(ENTRIES PROVIDED)
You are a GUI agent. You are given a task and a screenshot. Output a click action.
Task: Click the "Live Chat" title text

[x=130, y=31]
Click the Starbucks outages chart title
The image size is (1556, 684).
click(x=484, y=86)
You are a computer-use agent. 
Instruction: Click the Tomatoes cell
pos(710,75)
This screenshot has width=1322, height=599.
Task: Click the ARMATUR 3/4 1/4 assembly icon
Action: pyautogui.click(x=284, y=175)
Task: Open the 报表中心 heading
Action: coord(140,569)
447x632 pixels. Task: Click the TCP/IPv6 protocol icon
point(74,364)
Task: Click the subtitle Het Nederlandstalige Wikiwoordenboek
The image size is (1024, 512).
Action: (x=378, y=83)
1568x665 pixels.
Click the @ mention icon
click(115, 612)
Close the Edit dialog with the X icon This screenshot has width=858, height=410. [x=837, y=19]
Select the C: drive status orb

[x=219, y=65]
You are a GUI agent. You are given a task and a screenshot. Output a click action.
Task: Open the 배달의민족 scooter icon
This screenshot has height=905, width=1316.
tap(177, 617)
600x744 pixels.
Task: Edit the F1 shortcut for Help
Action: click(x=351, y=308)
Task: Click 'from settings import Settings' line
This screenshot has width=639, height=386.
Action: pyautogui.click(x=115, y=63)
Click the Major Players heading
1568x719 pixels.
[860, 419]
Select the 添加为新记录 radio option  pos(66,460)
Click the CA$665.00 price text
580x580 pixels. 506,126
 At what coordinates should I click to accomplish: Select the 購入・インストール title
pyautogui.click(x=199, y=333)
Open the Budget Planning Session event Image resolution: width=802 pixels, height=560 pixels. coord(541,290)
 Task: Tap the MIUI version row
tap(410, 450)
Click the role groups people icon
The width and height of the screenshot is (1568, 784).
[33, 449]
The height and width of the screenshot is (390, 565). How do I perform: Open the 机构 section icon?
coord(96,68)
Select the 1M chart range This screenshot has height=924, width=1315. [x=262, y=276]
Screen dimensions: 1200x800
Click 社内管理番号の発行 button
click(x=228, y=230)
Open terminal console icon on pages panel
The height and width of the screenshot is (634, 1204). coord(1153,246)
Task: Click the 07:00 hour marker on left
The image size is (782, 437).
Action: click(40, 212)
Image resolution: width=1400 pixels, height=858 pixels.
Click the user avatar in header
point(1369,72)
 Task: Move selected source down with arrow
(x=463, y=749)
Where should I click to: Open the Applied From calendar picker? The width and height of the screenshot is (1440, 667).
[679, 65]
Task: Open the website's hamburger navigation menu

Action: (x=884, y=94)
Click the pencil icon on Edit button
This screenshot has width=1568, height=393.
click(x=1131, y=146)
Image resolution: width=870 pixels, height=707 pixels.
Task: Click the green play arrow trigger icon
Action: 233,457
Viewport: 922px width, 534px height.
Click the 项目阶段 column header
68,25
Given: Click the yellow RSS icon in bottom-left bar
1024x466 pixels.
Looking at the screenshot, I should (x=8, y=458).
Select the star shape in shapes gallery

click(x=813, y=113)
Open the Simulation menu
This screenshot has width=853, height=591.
(End ENTRIES PROVIDED)
### EXERCISE DIRECTIONS:
Your task for the entries above: copy exactly the span starting with the line with "Task: Move selected source down with arrow" and going on through the line with "Open the Simulation menu", both lines included, and nothing else.

### WRITTEN SOLUTION:
 Task: Move selected source down with arrow
(x=463, y=749)
Where should I click to: Open the Applied From calendar picker? The width and height of the screenshot is (1440, 667).
[679, 65]
Task: Open the website's hamburger navigation menu

Action: (x=884, y=94)
Click the pencil icon on Edit button
This screenshot has width=1568, height=393.
click(x=1131, y=146)
Image resolution: width=870 pixels, height=707 pixels.
Task: Click the green play arrow trigger icon
Action: 233,457
Viewport: 922px width, 534px height.
Click the 项目阶段 column header
68,25
Given: Click the yellow RSS icon in bottom-left bar
1024x466 pixels.
Looking at the screenshot, I should (x=8, y=458).
Select the star shape in shapes gallery

click(x=813, y=113)
Open the Simulation menu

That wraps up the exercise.